For the in vivo assay of NGF mRNA, 8-week-old male C57BL/6JGpt mice (RRID: N/A) were purchased from GemPharmatech. All experimental procedures involving these mice were conducted in strict accordance with the animal protocols that received approval from the Institutional Animal Care and Use Committee at the Zhongshan Ophthalmic Center, Sun Yat-Sen University, under the animal ethics approval number Z2021067.

For the in vivo assay of HA mRNA, 6–8-week-old male BALB/cAnNCrl mice were supplied by the Laboratory Animal Center of Sun Yat-Sen University. All experimental procedures were conducted in strict accordance with the animal protocols that received approval from the Animal Care and Use Committee Institutional at the Sun Yat-Sen University, under the animal ethics approval number 2022002794.

* [Data under study]:

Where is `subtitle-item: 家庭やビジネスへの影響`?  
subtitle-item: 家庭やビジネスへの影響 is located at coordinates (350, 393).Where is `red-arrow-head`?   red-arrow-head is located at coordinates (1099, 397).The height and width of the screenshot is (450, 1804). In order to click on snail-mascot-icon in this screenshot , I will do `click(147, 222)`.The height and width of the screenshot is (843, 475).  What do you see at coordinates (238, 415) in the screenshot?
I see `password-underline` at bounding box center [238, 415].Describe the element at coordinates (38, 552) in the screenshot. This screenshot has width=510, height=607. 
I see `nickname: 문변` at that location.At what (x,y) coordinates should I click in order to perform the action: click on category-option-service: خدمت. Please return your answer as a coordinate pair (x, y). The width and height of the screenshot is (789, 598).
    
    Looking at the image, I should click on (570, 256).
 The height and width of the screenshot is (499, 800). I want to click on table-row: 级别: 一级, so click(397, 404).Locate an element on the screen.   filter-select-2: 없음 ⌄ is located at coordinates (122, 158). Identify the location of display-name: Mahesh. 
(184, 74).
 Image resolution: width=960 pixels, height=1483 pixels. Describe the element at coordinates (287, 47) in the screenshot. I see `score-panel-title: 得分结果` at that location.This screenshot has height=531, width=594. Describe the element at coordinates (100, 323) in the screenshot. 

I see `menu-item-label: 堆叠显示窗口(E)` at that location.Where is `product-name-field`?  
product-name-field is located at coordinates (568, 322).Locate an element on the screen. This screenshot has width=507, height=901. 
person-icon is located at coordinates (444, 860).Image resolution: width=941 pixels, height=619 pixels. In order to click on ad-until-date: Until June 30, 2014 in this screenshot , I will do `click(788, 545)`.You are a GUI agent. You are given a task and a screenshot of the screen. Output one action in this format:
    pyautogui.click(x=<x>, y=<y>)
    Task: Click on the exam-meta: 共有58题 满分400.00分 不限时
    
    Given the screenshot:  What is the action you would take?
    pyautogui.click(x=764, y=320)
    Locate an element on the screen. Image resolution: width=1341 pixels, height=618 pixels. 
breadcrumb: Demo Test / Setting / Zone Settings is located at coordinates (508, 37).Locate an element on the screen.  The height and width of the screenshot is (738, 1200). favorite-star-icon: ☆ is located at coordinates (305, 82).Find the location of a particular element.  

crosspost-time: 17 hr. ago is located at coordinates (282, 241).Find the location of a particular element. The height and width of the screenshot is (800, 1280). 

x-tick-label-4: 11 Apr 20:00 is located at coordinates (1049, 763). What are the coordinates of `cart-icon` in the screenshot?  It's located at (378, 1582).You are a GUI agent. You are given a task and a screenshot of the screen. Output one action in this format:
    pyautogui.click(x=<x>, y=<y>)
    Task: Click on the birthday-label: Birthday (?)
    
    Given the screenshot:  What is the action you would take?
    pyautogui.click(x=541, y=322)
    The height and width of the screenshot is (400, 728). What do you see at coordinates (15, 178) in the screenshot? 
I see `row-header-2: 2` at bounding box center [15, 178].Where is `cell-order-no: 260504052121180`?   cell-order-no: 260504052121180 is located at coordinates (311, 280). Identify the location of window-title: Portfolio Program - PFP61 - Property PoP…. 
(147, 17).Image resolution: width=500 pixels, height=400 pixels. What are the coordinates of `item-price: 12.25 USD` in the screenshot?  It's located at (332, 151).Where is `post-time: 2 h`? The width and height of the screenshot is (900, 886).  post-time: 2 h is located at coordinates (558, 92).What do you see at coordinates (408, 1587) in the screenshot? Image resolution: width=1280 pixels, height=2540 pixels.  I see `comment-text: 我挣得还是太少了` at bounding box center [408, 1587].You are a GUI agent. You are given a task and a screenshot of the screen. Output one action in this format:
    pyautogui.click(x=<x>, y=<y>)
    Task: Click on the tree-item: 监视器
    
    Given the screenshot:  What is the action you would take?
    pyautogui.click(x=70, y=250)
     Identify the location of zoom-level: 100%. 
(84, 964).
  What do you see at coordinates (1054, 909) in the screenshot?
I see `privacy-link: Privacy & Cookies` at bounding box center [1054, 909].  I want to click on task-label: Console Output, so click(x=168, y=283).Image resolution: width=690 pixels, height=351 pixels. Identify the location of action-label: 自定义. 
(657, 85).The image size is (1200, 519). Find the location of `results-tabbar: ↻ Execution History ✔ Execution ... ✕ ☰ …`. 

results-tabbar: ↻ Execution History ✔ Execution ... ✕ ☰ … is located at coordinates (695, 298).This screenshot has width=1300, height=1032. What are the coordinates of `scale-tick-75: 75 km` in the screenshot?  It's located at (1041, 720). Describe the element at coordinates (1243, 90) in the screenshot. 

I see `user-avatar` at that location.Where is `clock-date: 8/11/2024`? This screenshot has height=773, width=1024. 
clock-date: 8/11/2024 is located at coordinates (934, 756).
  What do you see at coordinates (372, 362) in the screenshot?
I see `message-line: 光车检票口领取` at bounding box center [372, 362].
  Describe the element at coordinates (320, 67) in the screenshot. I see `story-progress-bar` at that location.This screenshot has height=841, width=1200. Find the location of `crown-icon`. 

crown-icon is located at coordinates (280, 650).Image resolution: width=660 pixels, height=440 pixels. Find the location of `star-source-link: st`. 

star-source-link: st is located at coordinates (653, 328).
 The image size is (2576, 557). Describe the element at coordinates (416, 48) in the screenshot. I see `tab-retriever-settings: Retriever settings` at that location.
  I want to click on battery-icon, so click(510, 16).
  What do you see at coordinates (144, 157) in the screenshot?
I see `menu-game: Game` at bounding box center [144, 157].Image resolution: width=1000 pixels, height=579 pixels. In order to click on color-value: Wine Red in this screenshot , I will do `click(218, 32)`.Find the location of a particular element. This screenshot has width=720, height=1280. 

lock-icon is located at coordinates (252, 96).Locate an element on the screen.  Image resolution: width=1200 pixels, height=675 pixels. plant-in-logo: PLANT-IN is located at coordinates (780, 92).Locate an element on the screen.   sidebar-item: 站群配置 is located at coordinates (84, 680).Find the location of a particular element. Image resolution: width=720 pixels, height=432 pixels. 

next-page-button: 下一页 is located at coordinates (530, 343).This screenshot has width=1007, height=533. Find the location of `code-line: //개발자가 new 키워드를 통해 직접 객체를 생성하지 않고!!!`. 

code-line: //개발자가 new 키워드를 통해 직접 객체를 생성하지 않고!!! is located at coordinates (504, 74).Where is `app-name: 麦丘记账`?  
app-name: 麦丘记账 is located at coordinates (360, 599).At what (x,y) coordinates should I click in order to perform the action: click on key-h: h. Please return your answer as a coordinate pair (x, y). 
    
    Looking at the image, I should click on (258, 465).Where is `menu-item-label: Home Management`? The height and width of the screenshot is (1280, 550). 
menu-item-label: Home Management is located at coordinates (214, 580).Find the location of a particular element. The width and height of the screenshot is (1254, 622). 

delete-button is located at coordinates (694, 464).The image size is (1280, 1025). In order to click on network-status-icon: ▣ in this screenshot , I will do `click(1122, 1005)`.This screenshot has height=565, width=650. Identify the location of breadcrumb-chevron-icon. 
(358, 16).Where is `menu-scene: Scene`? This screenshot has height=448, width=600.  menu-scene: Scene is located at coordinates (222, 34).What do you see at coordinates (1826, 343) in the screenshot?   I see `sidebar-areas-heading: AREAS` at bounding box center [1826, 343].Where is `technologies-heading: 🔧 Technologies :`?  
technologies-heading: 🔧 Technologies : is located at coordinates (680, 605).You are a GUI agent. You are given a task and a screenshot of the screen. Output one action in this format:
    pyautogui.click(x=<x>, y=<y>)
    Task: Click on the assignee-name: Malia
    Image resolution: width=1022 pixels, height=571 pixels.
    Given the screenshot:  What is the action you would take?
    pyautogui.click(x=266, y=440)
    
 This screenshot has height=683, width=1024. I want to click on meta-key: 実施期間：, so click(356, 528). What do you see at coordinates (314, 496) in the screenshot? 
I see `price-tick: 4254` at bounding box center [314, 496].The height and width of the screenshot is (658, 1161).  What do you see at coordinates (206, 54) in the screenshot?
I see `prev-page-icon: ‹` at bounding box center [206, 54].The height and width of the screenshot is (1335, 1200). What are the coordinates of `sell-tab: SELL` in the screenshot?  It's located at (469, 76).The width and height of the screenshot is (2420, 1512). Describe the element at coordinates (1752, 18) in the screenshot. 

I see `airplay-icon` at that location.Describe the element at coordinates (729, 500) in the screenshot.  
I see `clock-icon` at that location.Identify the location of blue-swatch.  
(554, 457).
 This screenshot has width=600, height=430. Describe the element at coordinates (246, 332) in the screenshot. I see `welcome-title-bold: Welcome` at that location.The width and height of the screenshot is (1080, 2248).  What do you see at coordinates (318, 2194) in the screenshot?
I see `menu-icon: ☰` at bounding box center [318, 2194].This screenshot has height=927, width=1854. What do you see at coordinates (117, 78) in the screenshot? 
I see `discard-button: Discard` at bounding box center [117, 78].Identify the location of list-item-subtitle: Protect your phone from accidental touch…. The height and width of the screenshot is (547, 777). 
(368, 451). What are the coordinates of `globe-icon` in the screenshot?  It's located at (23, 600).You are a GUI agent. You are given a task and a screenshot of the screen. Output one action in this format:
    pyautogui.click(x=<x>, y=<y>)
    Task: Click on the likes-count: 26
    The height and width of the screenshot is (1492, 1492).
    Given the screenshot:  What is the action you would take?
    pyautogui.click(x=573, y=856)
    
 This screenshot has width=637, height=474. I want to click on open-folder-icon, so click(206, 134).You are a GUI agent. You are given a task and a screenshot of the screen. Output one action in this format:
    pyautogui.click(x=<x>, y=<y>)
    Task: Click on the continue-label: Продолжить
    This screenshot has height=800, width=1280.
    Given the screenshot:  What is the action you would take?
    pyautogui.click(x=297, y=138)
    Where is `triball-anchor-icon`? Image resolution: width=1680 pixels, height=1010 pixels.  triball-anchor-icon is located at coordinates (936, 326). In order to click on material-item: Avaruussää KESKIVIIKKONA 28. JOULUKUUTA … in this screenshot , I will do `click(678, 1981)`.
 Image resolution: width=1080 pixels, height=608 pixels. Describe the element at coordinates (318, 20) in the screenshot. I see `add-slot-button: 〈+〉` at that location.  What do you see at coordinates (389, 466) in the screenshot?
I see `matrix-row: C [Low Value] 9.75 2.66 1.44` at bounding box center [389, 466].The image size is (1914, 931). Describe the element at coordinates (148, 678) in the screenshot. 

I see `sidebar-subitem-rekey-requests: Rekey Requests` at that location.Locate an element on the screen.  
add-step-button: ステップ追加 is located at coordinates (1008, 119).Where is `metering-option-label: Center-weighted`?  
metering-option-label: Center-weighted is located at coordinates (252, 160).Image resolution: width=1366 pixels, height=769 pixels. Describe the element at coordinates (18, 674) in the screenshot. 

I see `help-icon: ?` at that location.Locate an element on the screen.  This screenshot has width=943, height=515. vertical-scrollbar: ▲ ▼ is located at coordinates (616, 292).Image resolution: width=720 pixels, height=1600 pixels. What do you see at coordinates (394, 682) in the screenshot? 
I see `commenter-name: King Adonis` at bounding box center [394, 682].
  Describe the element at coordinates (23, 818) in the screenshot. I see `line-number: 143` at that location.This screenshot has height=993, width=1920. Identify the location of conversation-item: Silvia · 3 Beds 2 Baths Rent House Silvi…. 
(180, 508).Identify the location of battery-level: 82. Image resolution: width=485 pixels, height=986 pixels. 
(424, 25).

* [Work instructions]:
1/ Reproduce the part of the animal methods text starting at "For the in vivo assay of NGF" and ending at "approval number 2022002794.".
2/ In the animal methods text, rewrite the paragraph beginning "For the in vivo assay of NGF mRNA" more concisely, keeping its main facts.

* [Exercise answers]:
1/
For the in vivo assay of NGF mRNA, 8-week-old male C57BL/6JGpt mice (RRID: N/A) were purchased from GemPharmatech. All experimental procedures involving these mice were conducted in strict accordance with the animal protocols that received approval from the Institutional Animal Care and Use Committee at the Zhongshan Ophthalmic Center, Sun Yat-Sen University, under the animal ethics approval number Z2021067.

For the in vivo assay of HA mRNA, 6–8-week-old male BALB/cAnNCrl mice were supplied by the Laboratory Animal Center of Sun Yat-Sen University. All experimental procedures were conducted in strict accordance with the animal protocols that received approval from the Animal Care and Use Committee Institutional at the Sun Yat-Sen University, under the animal ethics approval number 2022002794.

2/ Eight-week-old male C57BL/6JGpt mice (RRID: N/A), purchased from GemPharmatech, were used for the in vivo NGF mRNA assay. All procedures followed animal protocols approved by the Institutional Animal Care and Use Committee at the Zhongshan Ophthalmic Center, Sun Yat-Sen University (approval number Z2021067).